TEXT PASSAGE –

* * * * * * * * *

Hardware architecture for high throughput event visual data filtering with matrix of IIR filters algorithm

• URL: http://arxiv.org/abs/2207.00860v1
• Date: Sat, 2 Jul 2022 15:18:53 GMT
• Title: Hardware architecture for high throughput event visual data filtering with matrix of IIR filters algorithm
• Authors: Marcin Kowalczyk and Tomasz Kryjak
• Abstract summary: Neuromorphic vision is a rapidly growing field with numerous applications in the perception systems of autonomous vehicles. There is a significant amount of noise in the event stream due to the sensors working principle. We present a novel algorithm based on an IIR filter matrix for filtering this type of noise and a hardware architecture that allows its acceleration.

* * * * * * * * *

EXTRACTED RECORDS –
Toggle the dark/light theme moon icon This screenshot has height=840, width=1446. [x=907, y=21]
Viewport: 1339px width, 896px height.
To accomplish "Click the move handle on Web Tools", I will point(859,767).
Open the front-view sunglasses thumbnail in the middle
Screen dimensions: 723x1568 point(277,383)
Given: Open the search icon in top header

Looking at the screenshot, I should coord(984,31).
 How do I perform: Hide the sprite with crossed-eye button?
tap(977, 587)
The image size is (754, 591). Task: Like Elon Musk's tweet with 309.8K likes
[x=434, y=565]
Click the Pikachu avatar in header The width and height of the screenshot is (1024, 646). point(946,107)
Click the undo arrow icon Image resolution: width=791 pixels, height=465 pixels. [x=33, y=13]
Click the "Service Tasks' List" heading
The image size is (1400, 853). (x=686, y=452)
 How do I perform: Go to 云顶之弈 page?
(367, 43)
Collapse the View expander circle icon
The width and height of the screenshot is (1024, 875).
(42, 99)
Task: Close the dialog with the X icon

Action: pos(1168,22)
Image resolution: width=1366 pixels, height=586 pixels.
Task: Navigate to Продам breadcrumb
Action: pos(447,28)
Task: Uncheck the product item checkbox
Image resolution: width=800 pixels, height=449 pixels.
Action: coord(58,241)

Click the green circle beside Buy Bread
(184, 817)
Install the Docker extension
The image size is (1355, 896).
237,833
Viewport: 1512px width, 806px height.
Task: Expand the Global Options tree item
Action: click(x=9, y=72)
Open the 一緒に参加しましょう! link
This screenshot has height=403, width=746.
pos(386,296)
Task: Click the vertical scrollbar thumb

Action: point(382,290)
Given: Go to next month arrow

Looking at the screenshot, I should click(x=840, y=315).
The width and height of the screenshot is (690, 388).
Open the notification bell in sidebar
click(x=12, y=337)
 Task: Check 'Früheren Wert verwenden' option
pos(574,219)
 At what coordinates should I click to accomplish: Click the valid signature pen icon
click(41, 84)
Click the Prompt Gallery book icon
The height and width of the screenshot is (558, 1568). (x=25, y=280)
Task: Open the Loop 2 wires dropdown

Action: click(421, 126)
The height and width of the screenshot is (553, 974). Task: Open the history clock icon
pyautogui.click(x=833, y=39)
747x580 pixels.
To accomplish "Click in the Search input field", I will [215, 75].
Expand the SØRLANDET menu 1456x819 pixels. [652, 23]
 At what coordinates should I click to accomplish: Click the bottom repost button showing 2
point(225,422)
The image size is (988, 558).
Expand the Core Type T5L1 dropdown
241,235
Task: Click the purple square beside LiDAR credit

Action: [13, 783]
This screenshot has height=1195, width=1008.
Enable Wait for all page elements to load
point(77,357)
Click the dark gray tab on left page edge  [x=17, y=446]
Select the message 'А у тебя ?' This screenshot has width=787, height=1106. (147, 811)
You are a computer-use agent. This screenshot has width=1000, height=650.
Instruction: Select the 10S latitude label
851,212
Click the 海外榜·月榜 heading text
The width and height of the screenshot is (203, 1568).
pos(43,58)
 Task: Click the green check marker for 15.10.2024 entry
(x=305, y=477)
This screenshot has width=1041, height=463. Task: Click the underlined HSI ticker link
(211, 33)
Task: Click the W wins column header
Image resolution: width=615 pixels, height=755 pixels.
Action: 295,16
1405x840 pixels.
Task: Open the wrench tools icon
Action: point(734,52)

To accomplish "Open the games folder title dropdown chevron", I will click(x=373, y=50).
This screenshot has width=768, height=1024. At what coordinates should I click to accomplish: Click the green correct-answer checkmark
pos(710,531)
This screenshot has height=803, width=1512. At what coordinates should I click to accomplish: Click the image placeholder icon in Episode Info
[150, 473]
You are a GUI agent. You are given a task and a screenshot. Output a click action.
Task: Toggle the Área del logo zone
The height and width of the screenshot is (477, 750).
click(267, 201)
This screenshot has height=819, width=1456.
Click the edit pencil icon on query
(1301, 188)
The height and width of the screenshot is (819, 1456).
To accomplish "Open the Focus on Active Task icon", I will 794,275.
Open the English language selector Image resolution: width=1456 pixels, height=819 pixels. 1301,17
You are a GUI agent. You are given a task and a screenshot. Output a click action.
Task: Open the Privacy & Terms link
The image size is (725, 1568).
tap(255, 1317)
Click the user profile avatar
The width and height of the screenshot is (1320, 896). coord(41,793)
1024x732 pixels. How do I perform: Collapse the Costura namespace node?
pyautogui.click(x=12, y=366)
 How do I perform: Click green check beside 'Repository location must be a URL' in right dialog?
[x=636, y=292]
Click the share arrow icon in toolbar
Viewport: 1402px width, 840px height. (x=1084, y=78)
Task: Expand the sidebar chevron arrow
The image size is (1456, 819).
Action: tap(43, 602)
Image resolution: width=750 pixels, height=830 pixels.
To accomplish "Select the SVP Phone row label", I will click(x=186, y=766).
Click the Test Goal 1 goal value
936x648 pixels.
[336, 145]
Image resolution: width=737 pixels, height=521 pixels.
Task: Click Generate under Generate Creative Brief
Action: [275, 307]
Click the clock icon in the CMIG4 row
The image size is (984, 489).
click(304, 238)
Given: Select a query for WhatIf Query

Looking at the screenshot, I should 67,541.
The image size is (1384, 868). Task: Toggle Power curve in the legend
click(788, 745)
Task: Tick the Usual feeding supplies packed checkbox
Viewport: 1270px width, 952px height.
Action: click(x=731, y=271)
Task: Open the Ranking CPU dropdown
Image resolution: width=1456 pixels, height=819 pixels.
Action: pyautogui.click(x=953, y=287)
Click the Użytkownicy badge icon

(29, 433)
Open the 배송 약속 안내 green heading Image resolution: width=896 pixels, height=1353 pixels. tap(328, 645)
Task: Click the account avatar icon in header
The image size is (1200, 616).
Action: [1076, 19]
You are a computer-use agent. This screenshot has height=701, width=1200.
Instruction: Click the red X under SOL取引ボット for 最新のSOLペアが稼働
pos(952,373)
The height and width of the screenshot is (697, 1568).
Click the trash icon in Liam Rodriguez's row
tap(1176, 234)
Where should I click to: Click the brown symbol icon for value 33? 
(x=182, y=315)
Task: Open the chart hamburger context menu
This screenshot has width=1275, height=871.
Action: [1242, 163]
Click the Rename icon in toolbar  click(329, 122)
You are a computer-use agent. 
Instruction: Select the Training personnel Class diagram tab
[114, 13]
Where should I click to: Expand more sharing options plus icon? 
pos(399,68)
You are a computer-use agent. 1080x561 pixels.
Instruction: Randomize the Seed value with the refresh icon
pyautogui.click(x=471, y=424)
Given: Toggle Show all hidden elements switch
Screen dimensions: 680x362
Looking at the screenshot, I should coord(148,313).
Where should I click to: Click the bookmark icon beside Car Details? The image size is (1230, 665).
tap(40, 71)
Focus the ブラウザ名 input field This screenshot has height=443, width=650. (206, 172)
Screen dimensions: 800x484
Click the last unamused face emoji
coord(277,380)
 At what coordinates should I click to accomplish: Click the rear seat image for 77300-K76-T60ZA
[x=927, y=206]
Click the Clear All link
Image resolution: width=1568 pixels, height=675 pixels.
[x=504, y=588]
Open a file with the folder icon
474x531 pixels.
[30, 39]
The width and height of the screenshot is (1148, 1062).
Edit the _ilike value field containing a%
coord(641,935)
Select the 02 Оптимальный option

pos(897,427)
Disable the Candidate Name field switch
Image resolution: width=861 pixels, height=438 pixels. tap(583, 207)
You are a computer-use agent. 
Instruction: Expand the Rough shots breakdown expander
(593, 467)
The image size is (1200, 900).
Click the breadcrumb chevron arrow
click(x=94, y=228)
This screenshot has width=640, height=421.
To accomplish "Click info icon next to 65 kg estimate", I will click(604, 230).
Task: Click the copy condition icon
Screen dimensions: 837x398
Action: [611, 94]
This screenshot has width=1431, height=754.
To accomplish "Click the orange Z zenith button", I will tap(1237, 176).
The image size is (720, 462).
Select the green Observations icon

* * * * * * * * *

AIM OF THE EXERCISE – Using the arXiv entry on event visual data filtering, explain in one to three sentences why the event stream contains a significant amount of noise and what the authors propose to address it.

CORRECT ANSWER – The noise comes from the sensors' working principle. To filter it, the authors present a novel algorithm based on an IIR filter matrix, together with a hardware architecture that accelerates it.